= Beginning of Section =

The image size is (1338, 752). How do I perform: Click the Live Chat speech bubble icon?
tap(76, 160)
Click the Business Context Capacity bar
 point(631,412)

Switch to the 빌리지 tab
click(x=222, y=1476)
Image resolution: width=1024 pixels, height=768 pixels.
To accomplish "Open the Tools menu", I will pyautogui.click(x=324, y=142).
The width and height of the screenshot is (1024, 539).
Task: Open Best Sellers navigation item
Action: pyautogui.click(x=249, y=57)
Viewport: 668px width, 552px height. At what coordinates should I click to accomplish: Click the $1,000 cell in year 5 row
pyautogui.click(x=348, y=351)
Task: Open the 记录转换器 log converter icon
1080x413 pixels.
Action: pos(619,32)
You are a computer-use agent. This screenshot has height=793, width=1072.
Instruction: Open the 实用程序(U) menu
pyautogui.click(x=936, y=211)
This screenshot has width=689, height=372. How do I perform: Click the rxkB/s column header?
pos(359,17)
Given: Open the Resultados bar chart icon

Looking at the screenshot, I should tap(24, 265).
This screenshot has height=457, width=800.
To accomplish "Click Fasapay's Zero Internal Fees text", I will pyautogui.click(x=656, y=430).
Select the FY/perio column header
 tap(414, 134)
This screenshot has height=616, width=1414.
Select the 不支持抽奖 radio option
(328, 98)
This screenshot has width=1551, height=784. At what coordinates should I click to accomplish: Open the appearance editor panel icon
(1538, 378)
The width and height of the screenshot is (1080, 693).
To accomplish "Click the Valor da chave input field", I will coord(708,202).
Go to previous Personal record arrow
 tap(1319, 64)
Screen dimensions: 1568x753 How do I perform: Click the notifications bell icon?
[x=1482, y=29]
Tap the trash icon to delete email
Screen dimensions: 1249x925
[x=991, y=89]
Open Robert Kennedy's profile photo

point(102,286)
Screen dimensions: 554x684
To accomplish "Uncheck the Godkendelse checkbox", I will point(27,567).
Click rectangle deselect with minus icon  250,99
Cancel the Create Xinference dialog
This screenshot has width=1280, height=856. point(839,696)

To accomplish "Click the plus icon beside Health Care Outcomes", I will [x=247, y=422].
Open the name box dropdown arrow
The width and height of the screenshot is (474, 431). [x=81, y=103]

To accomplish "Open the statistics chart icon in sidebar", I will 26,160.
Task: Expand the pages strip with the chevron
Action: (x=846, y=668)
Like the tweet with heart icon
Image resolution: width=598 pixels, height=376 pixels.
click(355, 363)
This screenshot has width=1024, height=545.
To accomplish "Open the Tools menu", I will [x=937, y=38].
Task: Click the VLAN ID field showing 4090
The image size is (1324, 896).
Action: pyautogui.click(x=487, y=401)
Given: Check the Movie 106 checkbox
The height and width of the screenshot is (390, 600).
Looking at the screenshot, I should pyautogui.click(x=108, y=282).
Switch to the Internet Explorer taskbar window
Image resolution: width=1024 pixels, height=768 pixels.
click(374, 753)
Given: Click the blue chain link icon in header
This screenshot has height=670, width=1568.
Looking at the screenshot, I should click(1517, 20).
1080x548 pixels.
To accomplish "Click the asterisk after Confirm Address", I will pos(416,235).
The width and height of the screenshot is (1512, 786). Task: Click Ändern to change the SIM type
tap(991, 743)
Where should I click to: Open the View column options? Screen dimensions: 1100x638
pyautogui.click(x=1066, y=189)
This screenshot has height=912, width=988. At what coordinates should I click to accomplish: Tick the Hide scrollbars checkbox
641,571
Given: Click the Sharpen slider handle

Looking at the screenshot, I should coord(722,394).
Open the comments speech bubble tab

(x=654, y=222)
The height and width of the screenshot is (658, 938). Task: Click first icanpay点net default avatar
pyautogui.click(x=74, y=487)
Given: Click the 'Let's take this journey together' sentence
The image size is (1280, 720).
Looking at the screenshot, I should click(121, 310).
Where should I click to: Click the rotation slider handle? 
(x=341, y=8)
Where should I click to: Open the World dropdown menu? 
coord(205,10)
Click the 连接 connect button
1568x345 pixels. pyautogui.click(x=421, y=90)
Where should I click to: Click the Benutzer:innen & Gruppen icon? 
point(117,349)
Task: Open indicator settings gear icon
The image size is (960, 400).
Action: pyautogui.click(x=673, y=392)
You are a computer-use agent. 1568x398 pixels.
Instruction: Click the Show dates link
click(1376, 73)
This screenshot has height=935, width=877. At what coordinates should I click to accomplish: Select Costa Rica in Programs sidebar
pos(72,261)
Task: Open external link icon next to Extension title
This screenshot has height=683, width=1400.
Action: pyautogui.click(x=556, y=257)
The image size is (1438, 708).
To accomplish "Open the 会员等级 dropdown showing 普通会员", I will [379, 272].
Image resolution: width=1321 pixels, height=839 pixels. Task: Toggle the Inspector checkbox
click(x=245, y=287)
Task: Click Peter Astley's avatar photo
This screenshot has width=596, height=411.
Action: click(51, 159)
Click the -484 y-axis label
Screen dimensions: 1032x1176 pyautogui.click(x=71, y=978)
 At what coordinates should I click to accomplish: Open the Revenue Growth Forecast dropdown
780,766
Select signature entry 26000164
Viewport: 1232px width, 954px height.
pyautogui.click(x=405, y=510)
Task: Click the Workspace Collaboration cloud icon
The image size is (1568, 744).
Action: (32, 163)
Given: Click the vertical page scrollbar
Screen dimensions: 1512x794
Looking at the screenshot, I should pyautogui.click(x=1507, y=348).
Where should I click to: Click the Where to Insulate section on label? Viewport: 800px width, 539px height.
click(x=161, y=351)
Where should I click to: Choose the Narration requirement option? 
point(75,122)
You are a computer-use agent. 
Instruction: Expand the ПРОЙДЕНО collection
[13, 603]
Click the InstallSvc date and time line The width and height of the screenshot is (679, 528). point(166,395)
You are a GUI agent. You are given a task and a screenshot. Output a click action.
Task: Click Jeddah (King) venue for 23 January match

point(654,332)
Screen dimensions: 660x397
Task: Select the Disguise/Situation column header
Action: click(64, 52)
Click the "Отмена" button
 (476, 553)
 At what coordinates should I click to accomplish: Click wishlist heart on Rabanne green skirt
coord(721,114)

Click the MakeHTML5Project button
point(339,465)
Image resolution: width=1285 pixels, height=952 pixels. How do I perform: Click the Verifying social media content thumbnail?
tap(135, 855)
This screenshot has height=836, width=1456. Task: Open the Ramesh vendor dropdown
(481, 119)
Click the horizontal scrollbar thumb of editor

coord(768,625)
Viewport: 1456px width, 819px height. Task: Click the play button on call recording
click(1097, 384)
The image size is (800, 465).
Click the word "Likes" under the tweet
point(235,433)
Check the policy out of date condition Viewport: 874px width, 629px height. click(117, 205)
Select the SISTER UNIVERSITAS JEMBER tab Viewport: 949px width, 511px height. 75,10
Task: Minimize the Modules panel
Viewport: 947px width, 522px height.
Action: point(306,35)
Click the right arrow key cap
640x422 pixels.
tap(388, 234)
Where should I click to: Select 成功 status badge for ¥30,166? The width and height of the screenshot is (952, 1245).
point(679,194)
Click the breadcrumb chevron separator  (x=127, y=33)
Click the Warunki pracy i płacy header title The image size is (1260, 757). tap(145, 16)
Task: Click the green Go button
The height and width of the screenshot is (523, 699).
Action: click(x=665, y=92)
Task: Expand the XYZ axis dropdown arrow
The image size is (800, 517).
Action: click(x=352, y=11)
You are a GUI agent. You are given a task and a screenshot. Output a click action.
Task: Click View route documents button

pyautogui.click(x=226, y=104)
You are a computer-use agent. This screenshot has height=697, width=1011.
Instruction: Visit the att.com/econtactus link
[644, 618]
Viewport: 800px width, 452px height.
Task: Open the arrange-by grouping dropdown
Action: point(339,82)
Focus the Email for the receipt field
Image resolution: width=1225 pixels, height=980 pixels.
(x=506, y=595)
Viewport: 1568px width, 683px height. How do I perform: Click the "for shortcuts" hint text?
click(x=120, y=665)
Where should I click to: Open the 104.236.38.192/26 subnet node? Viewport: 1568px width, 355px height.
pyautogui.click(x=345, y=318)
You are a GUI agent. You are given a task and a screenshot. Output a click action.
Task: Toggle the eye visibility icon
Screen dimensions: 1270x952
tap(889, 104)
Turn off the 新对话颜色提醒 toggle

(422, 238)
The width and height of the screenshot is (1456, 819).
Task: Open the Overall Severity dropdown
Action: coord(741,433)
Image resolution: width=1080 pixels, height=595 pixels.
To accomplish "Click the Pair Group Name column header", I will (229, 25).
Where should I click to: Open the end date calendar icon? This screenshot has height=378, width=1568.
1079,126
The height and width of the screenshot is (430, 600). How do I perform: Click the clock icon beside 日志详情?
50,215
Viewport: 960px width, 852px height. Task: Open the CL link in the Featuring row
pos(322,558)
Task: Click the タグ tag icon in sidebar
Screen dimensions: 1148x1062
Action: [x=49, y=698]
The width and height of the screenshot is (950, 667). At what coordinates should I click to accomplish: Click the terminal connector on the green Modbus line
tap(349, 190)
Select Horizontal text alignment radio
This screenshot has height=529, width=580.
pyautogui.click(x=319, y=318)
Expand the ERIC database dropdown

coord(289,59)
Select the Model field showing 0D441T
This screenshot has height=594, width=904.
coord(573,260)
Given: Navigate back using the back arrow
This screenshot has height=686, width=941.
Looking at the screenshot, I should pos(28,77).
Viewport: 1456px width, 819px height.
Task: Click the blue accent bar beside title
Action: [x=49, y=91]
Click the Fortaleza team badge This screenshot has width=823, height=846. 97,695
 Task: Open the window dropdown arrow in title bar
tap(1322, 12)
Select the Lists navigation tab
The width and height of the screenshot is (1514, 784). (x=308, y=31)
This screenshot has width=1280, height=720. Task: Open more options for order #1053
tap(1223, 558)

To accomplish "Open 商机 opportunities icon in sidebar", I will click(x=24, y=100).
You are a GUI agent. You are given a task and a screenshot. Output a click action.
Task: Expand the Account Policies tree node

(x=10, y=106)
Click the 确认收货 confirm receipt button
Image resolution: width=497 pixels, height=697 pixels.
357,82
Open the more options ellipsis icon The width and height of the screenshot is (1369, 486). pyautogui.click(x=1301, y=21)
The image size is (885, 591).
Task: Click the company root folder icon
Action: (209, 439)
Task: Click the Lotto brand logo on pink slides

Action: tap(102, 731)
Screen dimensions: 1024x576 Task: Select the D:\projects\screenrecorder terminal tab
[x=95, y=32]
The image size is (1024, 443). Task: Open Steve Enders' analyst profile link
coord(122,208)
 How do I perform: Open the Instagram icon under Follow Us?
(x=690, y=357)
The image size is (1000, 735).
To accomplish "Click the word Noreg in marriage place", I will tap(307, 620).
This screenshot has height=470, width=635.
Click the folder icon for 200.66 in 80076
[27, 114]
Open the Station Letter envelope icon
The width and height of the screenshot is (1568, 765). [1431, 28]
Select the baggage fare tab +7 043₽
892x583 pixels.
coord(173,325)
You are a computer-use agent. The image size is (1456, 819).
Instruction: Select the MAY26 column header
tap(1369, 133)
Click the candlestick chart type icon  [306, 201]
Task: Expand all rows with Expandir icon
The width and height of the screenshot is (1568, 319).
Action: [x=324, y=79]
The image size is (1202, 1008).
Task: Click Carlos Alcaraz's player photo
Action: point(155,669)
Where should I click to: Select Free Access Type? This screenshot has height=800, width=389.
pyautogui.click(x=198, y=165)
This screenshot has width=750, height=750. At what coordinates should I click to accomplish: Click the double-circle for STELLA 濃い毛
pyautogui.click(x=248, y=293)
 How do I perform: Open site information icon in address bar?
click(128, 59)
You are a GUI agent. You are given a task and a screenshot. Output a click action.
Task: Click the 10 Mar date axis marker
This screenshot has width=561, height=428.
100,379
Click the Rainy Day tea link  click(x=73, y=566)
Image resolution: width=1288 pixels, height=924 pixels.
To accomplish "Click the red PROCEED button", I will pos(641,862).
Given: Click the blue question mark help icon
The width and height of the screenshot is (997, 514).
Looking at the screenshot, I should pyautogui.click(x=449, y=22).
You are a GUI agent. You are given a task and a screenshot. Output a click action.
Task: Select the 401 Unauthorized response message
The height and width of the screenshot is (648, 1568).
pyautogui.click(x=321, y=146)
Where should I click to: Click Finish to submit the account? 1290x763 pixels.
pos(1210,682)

= End of Section =

WORK REQUEST:
Your task for the entries above: copy exactly the span starting with the line with "Switch to the 빌리지 tab" and going on through the line with "The width and height of the screenshot is (1080, 693).", both lines included, and nothing else.

SOLUTION BELOW:
Switch to the 빌리지 tab
click(x=222, y=1476)
Image resolution: width=1024 pixels, height=768 pixels.
To accomplish "Open the Tools menu", I will pyautogui.click(x=324, y=142).
The width and height of the screenshot is (1024, 539).
Task: Open Best Sellers navigation item
Action: pyautogui.click(x=249, y=57)
Viewport: 668px width, 552px height. At what coordinates should I click to accomplish: Click the $1,000 cell in year 5 row
pyautogui.click(x=348, y=351)
Task: Open the 记录转换器 log converter icon
1080x413 pixels.
Action: pos(619,32)
You are a computer-use agent. This screenshot has height=793, width=1072.
Instruction: Open the 实用程序(U) menu
pyautogui.click(x=936, y=211)
This screenshot has width=689, height=372. How do I perform: Click the rxkB/s column header?
pos(359,17)
Given: Open the Resultados bar chart icon

Looking at the screenshot, I should tap(24, 265).
This screenshot has height=457, width=800.
To accomplish "Click Fasapay's Zero Internal Fees text", I will pyautogui.click(x=656, y=430).
Select the FY/perio column header
 tap(414, 134)
This screenshot has height=616, width=1414.
Select the 不支持抽奖 radio option
(328, 98)
This screenshot has width=1551, height=784. At what coordinates should I click to accomplish: Open the appearance editor panel icon
(1538, 378)
The width and height of the screenshot is (1080, 693).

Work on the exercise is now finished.